Instructions for the task: Convert the stretch of the listing below, from its first line through the line containing "point(1348,33)", into a JSON list of strings with one string per line, leaving out any blank lines.

··· Record extracts

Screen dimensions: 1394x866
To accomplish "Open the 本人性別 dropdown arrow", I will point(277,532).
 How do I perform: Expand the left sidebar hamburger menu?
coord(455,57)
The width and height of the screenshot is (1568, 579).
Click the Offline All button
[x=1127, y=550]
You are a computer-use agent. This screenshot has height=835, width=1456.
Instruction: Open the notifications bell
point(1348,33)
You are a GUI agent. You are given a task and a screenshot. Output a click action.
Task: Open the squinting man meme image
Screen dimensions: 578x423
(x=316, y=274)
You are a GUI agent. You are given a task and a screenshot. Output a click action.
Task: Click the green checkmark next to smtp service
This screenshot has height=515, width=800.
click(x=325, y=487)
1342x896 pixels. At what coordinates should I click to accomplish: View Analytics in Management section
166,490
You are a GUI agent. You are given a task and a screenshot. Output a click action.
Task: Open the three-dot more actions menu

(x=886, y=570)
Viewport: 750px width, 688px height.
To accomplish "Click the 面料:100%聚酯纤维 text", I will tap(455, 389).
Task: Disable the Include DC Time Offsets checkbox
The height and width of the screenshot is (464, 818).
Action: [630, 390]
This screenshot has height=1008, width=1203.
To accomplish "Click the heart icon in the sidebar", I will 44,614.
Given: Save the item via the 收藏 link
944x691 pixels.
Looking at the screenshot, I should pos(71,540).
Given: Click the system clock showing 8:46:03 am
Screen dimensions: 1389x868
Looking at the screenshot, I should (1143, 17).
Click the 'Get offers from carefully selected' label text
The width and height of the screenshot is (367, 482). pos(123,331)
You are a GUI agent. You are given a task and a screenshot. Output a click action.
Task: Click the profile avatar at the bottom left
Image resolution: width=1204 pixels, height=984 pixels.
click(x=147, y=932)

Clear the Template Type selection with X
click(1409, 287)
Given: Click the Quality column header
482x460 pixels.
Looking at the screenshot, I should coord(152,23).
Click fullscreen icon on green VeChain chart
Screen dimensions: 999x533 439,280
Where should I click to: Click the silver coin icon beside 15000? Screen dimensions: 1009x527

······

Task result:
[
  "Screen dimensions: 1394x866",
  "To accomplish \"Open the 本人性別 dropdown arrow\", I will point(277,532).",
  " How do I perform: Expand the left sidebar hamburger menu?",
  "coord(455,57)",
  "The width and height of the screenshot is (1568, 579).",
  "Click the Offline All button",
  "[x=1127, y=550]",
  "You are a computer-use agent. This screenshot has height=835, width=1456.",
  "Instruction: Open the notifications bell",
  "point(1348,33)"
]